Vitamin D deficiency has been associated with depression in later life, but it remains unclear whether this association is truly causal.
Observational study examining the retrospective, cross-sectional and prospective associations between vitamin D concentration and depressed mood in a community-derived sample of 3105 older men living in metropolitan Perth, Western Australia. We measured the plasma concentration of 25-hydroxyvitamin D using standard procedures. Past depression was ascertained by direct questioning and through the use of administrative health data linkage. A geriatric depression scale score equal or greater 7/15 established the presence of current depression. Incident depression was established by a patient health questionnaire (PHQ-9) score ≥10 or by administrative health data linkage during the 6-year follow up (range 0.1-10.9 years).

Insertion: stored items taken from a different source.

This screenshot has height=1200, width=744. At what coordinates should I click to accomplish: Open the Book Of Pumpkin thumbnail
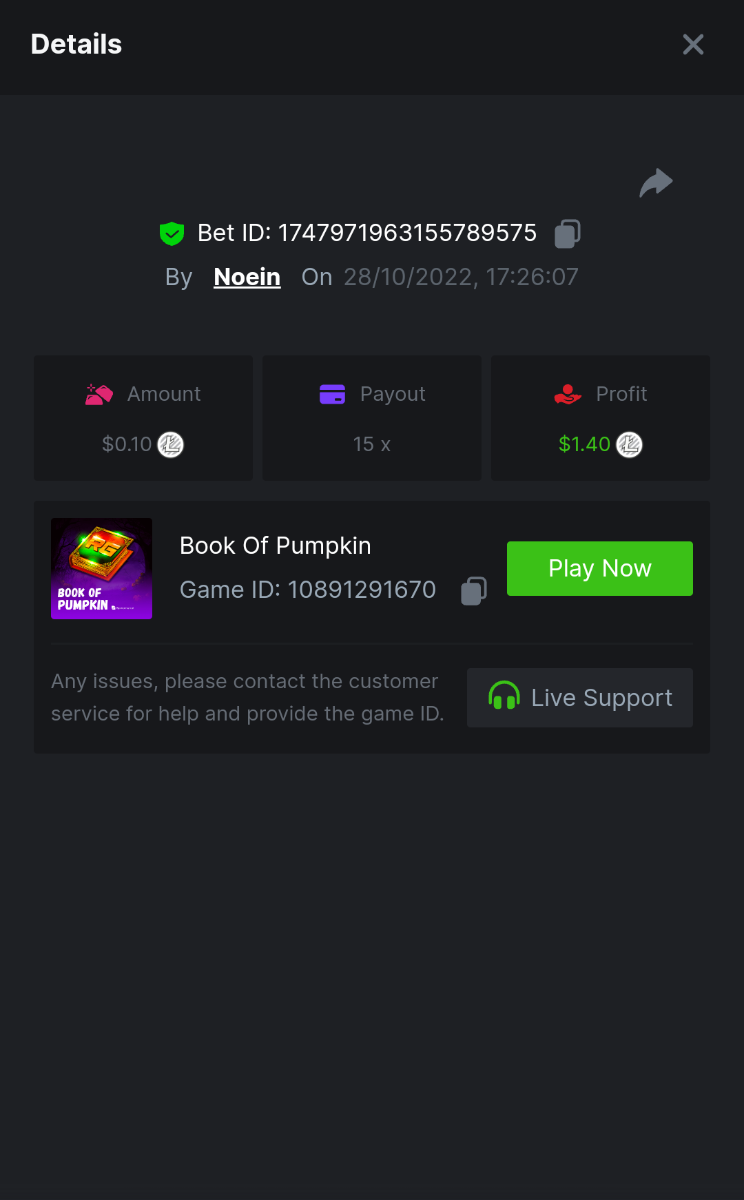(x=101, y=568)
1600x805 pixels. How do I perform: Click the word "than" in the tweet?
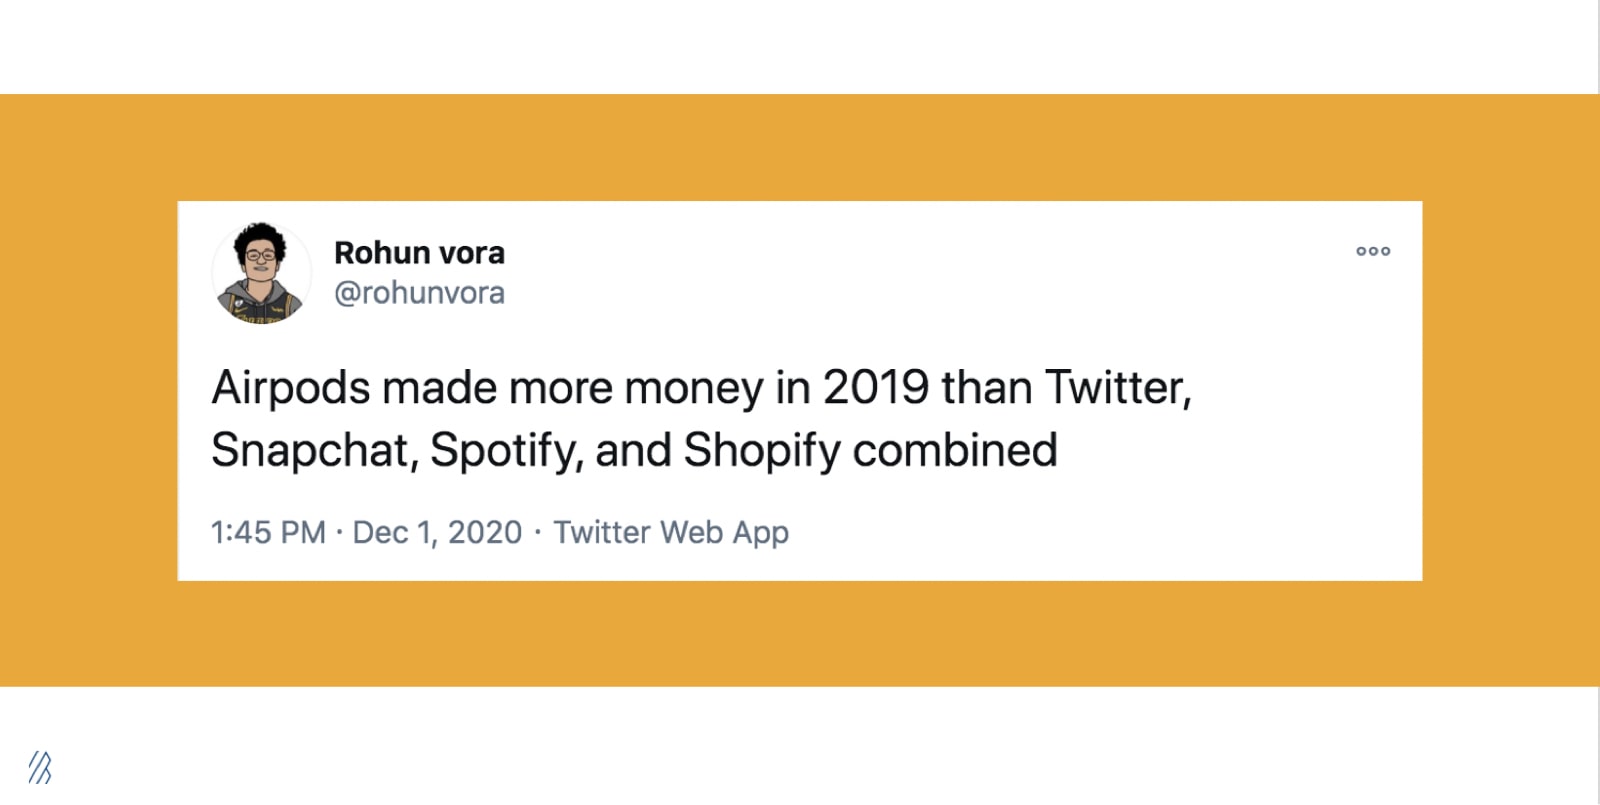click(x=987, y=388)
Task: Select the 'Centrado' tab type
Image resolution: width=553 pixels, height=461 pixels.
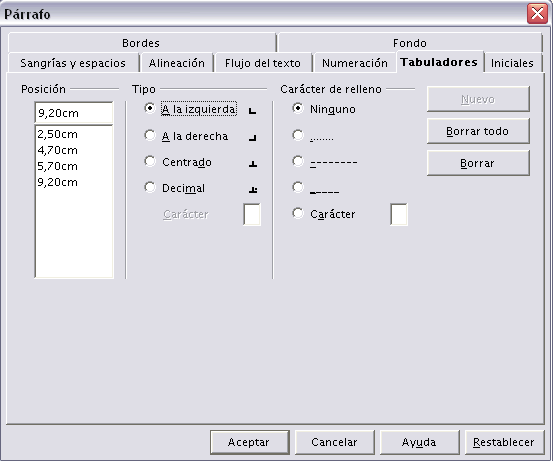Action: (150, 162)
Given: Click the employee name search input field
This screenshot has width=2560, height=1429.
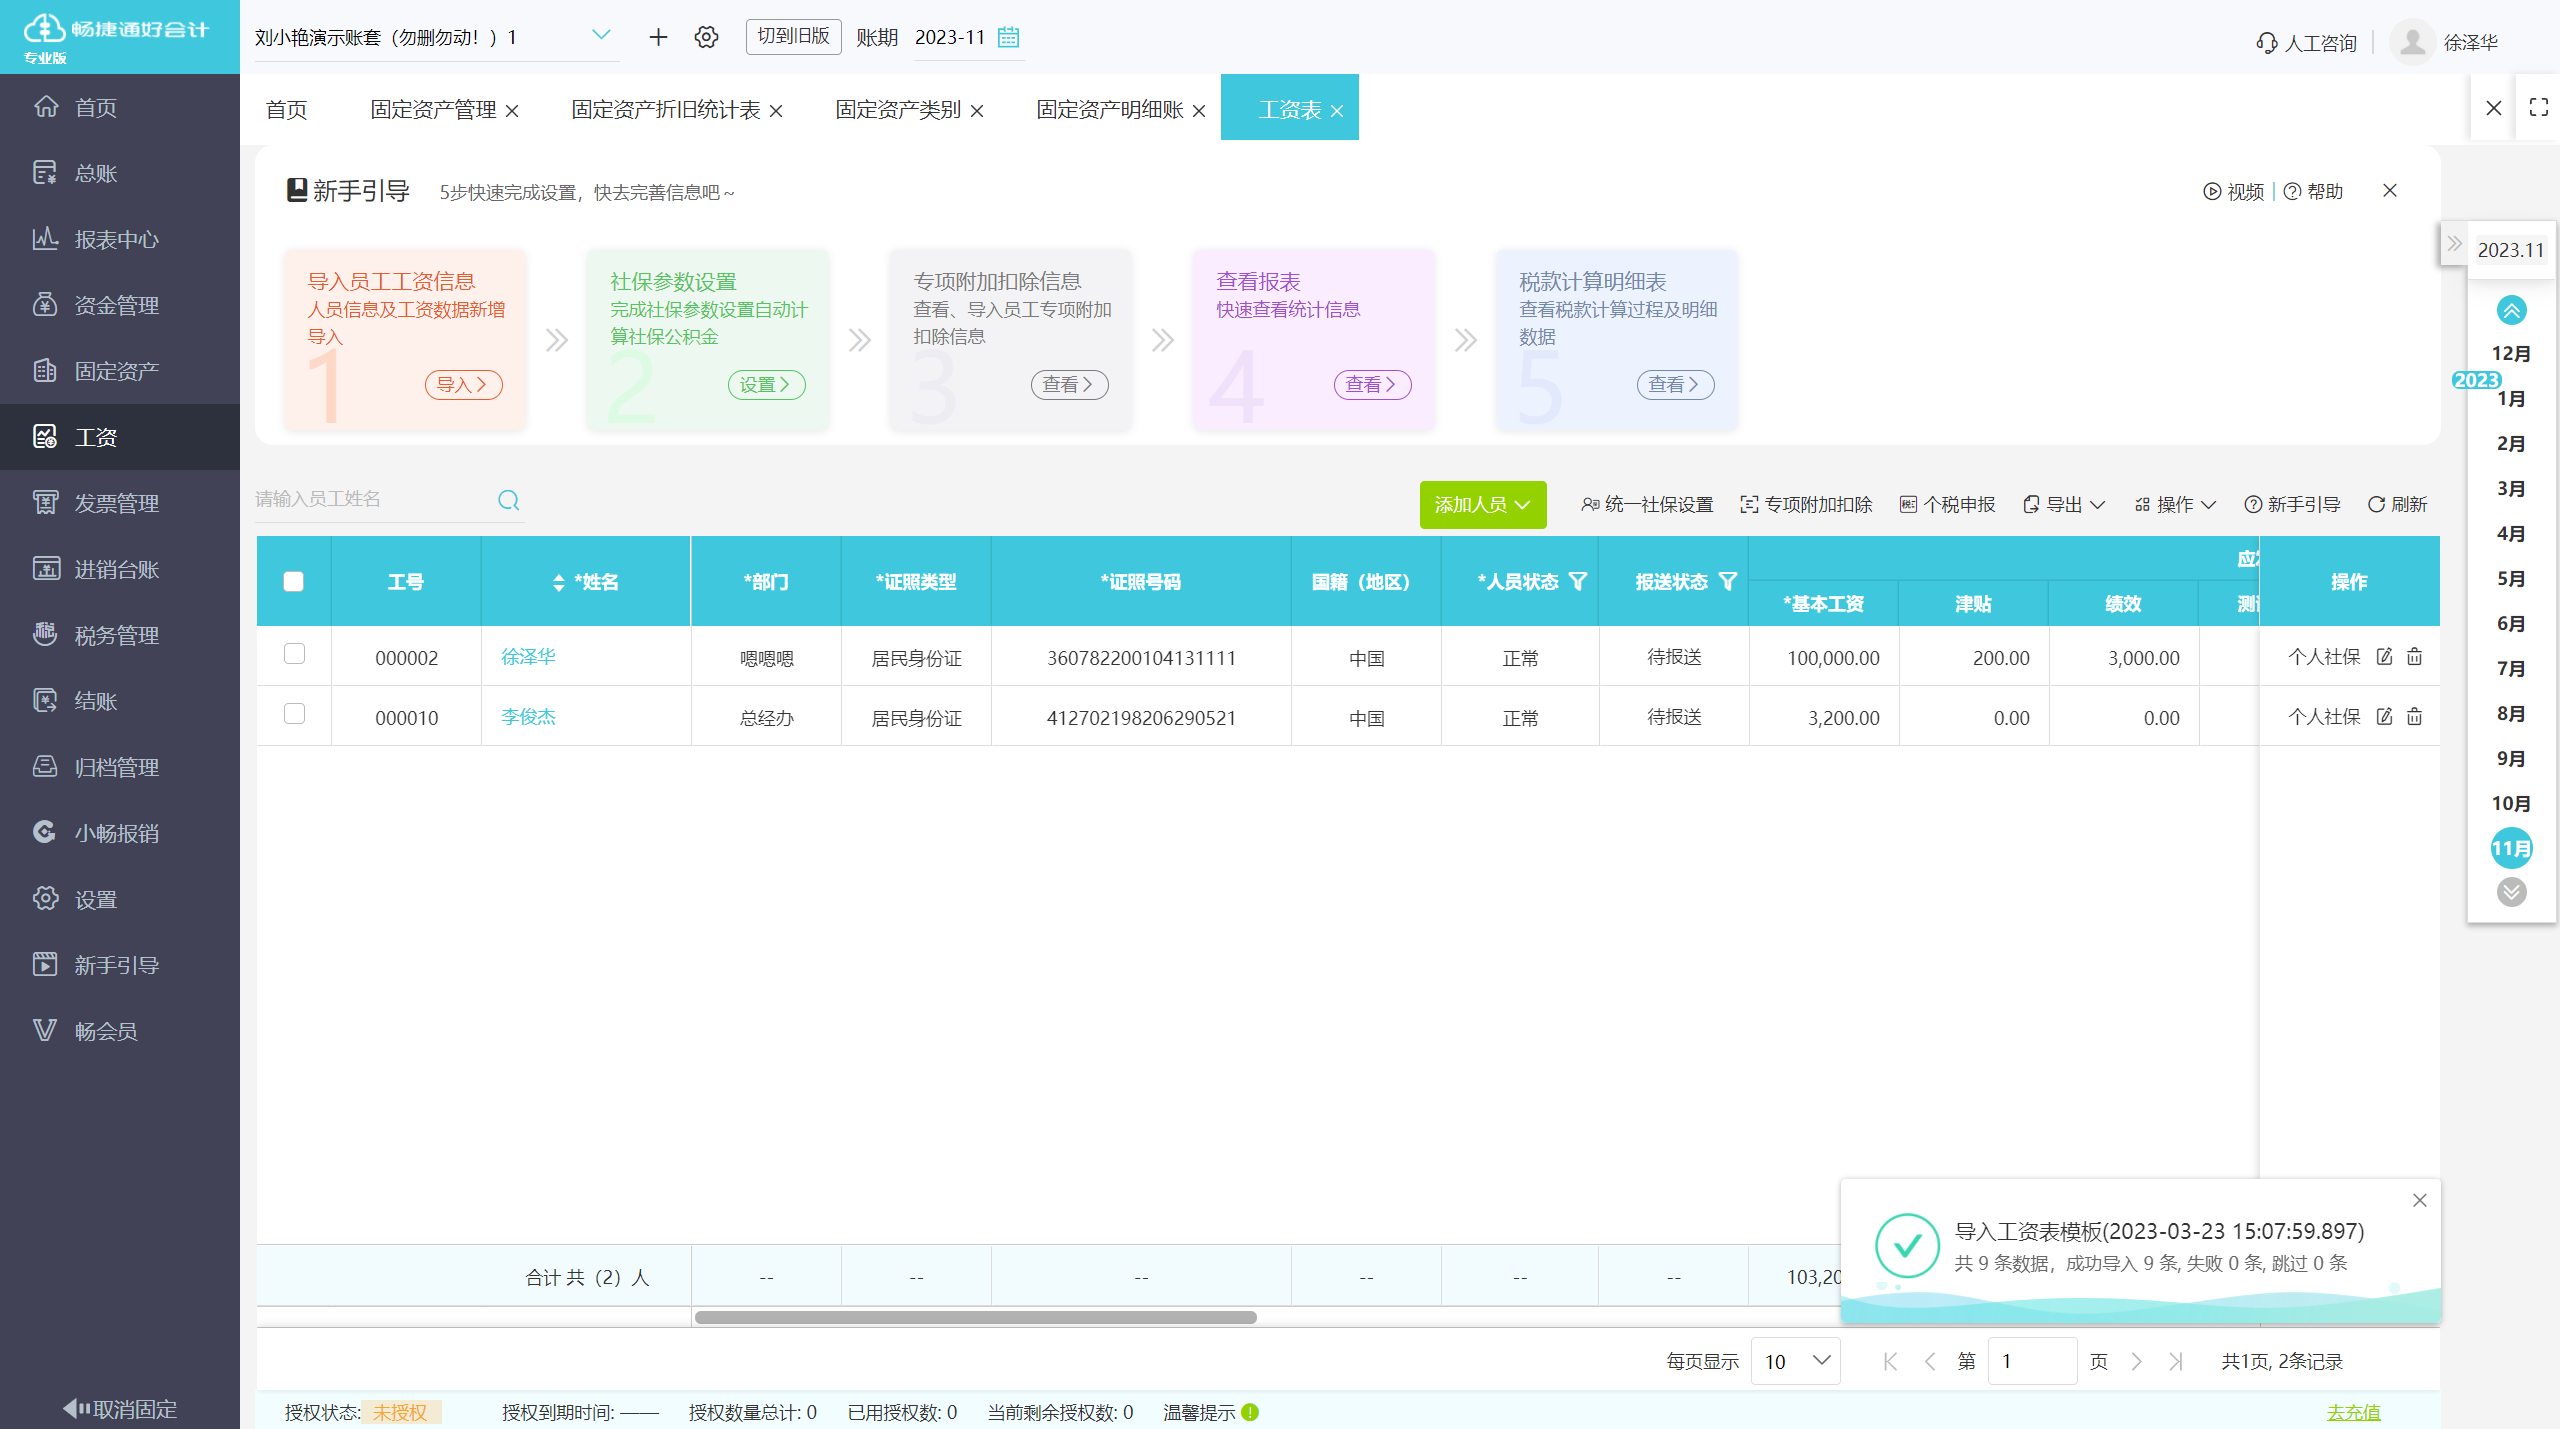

Vitamin D concentration <50 nmol/L was associated with greater odds of current (OR = 1.65, 95% CI = 1.13, 2.42) but not past depression (OR = 1.15, 95% CI = 0.83, 1.58). Of the 2740 men with no past or current history of depression, 81 developed clinically significant symptoms during follow up. The adjusted hazard ratio of incident depression for men with plasma vitamin D <50 nmol/L was 1.03 (95% CI = 0.59, 1.79; adjusted for age, living arrangements, season, and prevalent cardiovascular diseases).
Our results do not support a role for vitamin D in the causation of depression, although a small antidepressant effect of vitamin D cannot be entirely discarded. Large randomised placebo-controlled trials are required to dismiss or establish with certainty the causal link between vitamin D deficiency and depression.